_What needs to be done_
In the listing below, find every line containing "options" and copy it out.

_Data in this exercise_
....................

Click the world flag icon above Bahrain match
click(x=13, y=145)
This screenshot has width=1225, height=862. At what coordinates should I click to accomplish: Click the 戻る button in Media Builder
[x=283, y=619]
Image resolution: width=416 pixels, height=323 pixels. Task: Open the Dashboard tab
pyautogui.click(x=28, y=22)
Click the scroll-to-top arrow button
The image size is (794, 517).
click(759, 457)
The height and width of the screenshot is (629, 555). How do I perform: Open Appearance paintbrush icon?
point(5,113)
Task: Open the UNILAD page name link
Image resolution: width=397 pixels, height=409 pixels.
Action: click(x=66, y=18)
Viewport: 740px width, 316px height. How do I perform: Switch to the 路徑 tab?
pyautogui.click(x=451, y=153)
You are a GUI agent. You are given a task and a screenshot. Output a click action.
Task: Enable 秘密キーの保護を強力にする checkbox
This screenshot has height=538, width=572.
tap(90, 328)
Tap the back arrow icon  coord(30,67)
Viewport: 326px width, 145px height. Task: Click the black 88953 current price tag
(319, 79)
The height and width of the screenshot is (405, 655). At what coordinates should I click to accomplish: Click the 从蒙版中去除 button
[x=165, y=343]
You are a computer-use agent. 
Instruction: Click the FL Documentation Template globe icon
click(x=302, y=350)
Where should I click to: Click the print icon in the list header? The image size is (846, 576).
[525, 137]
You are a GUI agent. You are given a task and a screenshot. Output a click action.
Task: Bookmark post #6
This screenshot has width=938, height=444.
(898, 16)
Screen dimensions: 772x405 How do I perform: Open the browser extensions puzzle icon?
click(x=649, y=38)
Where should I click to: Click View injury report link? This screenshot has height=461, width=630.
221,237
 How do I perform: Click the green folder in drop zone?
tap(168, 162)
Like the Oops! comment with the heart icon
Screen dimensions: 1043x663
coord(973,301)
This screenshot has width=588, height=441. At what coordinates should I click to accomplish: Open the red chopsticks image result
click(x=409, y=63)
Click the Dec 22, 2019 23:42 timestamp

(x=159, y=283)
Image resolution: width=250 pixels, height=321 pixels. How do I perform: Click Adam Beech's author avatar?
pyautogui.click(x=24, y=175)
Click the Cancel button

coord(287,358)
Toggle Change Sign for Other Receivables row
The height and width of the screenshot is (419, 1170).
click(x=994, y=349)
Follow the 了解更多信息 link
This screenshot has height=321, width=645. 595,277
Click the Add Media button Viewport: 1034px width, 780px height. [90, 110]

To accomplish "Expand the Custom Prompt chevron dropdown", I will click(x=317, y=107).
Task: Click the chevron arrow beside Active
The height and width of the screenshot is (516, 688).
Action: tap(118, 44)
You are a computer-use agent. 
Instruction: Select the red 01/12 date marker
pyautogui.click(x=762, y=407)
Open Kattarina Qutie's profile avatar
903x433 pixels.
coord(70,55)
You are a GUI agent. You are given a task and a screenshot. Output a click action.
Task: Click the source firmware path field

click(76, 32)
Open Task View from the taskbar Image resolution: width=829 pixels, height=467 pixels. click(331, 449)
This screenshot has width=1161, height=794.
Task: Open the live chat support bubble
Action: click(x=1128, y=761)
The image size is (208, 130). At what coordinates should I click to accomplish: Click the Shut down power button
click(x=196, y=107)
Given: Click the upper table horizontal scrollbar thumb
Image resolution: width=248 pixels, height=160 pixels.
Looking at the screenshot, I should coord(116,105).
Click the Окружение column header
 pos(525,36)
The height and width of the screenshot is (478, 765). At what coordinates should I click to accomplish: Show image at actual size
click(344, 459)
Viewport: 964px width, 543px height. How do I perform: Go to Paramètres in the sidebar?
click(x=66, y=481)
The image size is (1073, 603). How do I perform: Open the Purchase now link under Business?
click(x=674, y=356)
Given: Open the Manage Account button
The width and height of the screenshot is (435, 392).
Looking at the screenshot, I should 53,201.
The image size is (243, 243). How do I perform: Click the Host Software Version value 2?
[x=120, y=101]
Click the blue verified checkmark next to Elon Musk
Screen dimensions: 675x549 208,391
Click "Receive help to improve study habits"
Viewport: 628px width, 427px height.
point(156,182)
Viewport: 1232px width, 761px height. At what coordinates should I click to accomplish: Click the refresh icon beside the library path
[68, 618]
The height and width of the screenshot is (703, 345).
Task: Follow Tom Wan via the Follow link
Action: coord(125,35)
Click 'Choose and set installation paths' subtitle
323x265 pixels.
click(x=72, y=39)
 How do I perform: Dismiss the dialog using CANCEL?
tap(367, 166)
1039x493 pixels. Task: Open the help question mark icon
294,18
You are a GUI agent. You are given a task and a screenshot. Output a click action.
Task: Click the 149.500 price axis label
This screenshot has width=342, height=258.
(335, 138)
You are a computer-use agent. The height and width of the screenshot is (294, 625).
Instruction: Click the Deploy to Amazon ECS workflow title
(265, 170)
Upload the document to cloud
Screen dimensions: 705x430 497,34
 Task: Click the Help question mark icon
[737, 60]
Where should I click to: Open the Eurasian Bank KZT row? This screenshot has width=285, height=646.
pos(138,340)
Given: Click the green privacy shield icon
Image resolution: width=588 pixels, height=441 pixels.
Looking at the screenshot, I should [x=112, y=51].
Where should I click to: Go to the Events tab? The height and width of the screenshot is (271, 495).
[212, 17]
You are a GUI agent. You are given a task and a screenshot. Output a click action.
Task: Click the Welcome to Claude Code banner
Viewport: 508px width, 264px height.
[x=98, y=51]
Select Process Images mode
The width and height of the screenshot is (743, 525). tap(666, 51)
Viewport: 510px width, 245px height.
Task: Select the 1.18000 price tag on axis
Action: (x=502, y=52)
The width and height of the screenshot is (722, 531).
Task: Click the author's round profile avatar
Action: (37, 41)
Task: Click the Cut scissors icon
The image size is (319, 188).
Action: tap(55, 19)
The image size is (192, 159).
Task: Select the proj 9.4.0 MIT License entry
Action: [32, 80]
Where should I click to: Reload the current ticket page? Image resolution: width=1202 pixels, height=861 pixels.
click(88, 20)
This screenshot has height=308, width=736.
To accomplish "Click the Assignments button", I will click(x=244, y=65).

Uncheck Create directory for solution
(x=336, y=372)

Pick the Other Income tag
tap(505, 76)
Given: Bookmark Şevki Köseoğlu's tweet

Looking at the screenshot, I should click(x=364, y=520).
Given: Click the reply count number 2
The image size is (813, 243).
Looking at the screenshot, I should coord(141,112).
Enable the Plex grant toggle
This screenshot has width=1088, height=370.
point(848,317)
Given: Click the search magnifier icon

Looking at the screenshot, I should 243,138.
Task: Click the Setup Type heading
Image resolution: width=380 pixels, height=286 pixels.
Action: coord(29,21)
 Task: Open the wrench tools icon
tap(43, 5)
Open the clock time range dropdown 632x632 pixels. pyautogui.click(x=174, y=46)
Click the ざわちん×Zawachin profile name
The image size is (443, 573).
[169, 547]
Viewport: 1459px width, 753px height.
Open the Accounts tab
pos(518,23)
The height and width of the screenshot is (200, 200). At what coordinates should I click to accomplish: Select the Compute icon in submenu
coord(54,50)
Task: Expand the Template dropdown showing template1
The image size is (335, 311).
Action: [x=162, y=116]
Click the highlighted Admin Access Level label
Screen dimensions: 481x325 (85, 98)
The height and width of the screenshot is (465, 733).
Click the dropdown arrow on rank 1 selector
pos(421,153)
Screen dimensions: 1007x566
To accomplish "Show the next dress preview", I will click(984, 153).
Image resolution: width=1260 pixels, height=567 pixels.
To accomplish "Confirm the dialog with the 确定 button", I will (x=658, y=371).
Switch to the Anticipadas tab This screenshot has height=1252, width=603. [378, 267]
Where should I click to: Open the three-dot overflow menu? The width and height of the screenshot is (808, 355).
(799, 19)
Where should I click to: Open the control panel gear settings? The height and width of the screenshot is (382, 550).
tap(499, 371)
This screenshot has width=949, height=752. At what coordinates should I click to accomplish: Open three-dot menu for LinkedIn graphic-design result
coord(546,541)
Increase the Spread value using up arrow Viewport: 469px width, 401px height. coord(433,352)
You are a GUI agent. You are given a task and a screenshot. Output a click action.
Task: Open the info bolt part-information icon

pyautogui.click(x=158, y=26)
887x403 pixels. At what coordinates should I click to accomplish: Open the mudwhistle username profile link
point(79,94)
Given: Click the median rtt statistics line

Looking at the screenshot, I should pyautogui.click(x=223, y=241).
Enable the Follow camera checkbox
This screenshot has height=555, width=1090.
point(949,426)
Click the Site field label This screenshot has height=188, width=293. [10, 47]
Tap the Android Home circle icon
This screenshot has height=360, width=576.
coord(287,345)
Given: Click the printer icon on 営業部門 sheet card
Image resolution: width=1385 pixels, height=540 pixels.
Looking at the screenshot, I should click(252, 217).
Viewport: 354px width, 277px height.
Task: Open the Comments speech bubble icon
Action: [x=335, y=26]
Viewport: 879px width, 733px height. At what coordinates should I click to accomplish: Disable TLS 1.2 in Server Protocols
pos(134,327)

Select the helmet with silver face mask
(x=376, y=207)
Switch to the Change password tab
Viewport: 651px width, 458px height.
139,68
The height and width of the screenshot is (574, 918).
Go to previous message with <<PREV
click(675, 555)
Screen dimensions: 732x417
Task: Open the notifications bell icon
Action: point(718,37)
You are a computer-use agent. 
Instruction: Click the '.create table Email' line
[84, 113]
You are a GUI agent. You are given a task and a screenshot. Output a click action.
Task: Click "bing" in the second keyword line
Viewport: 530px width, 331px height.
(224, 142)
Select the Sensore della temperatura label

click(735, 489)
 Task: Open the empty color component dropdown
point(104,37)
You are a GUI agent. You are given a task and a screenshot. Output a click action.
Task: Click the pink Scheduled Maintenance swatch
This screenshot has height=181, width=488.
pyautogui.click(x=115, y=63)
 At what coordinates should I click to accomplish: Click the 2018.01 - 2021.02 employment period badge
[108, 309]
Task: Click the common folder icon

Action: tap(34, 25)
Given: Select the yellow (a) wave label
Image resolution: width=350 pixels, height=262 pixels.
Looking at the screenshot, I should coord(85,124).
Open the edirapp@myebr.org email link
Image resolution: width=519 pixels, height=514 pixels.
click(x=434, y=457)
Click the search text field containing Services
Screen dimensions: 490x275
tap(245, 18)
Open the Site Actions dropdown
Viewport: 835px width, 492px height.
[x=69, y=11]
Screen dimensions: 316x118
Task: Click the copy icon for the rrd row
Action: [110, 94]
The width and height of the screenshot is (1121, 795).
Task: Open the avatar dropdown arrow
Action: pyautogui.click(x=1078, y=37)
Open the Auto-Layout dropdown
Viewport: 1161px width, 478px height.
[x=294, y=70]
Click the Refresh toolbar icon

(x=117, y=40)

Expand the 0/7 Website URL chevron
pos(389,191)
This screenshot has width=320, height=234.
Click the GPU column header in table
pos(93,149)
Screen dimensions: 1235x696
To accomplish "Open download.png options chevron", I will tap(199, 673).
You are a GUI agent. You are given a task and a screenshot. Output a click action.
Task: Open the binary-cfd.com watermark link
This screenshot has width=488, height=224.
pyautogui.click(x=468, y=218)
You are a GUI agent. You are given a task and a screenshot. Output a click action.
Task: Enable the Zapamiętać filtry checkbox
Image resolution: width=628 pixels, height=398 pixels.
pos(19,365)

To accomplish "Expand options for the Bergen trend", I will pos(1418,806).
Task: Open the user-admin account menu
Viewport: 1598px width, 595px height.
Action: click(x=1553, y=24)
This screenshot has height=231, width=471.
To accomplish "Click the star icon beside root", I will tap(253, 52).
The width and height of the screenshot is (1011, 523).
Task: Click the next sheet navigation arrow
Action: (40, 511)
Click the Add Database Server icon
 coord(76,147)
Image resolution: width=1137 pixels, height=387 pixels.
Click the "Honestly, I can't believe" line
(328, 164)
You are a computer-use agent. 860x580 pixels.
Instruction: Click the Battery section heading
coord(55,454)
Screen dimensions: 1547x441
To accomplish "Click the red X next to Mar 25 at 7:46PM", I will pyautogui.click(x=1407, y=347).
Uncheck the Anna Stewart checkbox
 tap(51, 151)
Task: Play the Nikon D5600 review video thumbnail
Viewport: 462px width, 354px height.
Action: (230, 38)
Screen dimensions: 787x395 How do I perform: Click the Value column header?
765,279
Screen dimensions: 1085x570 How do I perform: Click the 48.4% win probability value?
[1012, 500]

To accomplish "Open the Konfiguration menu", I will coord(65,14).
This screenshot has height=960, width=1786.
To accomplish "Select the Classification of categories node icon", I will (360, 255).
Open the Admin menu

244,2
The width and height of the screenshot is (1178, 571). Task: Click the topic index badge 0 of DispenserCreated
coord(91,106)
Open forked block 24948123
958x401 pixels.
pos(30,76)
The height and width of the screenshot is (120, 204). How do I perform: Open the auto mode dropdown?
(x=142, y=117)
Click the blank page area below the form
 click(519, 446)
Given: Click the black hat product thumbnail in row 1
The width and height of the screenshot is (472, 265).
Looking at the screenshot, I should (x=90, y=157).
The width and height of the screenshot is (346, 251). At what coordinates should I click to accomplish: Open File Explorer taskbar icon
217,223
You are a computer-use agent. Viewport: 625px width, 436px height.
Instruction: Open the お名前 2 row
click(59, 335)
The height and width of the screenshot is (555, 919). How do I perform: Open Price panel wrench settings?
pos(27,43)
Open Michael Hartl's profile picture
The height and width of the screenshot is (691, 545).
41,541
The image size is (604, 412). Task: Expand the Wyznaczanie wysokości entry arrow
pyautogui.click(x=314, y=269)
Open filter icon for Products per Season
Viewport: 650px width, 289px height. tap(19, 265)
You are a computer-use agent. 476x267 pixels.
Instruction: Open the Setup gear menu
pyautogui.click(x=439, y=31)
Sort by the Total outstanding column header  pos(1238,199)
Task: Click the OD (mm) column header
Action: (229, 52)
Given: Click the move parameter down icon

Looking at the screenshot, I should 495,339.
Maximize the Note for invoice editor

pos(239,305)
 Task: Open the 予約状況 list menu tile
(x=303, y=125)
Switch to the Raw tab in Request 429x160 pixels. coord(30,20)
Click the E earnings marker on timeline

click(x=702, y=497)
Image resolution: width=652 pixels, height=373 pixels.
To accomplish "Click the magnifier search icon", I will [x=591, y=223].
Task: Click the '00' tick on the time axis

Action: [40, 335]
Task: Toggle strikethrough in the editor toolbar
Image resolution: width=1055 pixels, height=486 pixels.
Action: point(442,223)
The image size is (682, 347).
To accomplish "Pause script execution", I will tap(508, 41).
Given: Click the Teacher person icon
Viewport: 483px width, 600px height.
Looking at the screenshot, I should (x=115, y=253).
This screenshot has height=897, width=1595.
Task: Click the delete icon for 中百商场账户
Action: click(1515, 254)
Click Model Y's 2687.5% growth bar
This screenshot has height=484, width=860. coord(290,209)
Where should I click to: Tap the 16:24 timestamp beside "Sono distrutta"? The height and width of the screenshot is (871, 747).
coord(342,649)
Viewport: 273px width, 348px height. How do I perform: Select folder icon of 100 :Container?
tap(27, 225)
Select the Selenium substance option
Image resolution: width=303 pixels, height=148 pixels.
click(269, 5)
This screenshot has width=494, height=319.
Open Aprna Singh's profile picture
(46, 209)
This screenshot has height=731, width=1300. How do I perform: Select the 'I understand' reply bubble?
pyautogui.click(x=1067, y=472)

....................

_Exercise answer_
To accomplish "Open download.png options chevron", I will tap(199, 673).
To accomplish "Expand options for the Bergen trend", I will pos(1418,806).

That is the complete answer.